Mais je songe que je vous tiens pendant tout ce temps sous le porche ; et vous fatigue de longues inductions, lorsque vous voudriez me voir properare in mediam rem[3]. Qu’il en soit selon que vous le voulez ; car, comme Sa Grâce dit de moi avec esprit : « Personne ne raconte aussi bien une histoire que Dryasdust, lorsqu’il est une fois arrivé au point d’où il faut partir » jocosè hoc[4]. Mais, pour en revenir à mon récit, j’avais goûté le charme[5] de la narration que j’avais reçue il y a environ une semaine, et cela avec beaucoup de peine et de difficulté ; car l’écriture de notre père commun est devenue si fine et si griffonnée que j’étais obligé de me servir d’une forte loupe. Sentant mes yeux un peu fatigués vers la fin du second volume, je me penchai en arrière dans mon fauteuil, et commençai à examiner si plusieurs des objections qui ont été particulièrement mises en avant contre notre père et patron ne pouvaient pas être considérées comme s’appliquant d’une manière spéciale aux papiers que je venais de lire. « Il y a là assez de fictions, me disais-je à moi-même, pour embrouiller la marche de toute une histoire, assez d’anachronismes pour bouleverser toute la chronologie ! le vieillard a rompu tout frein : abiit, evasit crupit.[6].

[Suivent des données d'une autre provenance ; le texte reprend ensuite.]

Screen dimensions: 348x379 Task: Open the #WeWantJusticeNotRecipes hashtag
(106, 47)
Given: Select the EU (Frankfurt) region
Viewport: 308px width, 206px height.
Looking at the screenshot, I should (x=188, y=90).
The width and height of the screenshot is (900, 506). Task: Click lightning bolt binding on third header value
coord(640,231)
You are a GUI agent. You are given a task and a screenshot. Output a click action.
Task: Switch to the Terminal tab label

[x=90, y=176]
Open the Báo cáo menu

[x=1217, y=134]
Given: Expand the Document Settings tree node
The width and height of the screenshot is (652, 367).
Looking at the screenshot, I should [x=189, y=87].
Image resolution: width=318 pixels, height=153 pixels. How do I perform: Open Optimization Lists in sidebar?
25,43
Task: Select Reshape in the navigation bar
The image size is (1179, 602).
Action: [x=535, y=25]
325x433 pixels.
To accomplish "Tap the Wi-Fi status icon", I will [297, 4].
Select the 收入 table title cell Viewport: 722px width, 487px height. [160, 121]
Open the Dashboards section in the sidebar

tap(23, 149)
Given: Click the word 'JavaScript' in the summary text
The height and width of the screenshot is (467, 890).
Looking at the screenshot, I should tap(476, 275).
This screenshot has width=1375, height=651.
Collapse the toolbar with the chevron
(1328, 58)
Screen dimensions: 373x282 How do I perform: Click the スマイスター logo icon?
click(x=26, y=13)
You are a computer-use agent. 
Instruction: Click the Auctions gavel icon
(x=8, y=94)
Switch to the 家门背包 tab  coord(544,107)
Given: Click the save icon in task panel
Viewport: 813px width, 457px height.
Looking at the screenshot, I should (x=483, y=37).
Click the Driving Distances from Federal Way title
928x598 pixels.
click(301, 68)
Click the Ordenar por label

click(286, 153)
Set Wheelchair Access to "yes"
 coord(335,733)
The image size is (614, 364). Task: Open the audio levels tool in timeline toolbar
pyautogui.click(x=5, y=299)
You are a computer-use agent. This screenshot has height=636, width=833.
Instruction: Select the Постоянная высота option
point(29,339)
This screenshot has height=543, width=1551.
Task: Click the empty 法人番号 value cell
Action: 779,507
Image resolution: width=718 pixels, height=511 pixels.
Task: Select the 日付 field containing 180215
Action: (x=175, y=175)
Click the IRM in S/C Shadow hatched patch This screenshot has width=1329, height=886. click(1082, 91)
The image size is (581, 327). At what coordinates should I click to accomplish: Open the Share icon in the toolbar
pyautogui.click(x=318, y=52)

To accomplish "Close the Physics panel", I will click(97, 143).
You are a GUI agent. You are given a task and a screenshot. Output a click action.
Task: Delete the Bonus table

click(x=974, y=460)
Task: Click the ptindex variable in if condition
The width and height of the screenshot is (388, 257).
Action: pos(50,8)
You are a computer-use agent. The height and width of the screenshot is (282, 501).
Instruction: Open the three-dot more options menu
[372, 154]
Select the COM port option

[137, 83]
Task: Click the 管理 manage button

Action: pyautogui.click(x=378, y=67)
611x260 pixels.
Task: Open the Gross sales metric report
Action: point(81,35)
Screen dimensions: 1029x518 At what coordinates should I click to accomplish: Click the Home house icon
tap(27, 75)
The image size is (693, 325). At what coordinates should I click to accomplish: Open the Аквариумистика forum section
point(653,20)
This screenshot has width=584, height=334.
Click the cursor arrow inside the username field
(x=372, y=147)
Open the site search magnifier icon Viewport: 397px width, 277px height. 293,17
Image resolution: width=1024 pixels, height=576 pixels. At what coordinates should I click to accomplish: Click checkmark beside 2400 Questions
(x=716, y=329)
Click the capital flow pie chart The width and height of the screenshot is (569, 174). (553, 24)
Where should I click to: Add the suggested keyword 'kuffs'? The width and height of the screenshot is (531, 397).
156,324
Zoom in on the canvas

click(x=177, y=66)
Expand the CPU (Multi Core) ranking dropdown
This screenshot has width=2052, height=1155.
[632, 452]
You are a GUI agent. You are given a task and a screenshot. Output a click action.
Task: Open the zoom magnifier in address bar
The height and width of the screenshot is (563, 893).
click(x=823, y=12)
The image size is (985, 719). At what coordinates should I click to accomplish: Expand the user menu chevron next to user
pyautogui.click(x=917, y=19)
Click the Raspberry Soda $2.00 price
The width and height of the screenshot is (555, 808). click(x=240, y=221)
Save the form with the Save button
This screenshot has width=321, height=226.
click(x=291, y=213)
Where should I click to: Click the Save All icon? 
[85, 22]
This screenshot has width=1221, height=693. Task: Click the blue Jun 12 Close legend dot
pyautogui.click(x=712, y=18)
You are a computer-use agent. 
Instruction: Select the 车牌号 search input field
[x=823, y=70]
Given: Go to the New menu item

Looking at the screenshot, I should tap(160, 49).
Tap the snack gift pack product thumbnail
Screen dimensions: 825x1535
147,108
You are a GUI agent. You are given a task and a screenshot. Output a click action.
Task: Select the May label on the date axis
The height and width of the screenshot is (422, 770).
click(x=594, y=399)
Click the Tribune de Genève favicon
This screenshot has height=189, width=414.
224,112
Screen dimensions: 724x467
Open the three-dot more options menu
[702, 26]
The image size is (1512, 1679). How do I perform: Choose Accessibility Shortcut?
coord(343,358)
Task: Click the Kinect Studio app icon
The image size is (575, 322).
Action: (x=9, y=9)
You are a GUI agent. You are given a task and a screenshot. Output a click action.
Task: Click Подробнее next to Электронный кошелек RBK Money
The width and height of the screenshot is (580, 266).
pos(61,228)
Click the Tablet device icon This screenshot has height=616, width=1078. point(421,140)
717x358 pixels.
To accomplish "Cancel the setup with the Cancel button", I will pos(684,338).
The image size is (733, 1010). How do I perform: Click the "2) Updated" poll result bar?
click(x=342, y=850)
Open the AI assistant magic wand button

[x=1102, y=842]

  1. Les louanges que nous nous donnons déplaisent. a. m.
  2. Que les gens de guerre cèdent le pas aux gens de robe. a. m.
  3. Se hâter d’arriver au fait ou d’entrer en matière. a. m.
  4. Ceci est dit en plaisantant. a. m.
  5. I had skimmed the cream of the narrative, dit le texte : J’avais enlevé la crème de la narration. a. m.
  6. Il est parti, s’est échappé, a fait irruption. a. m.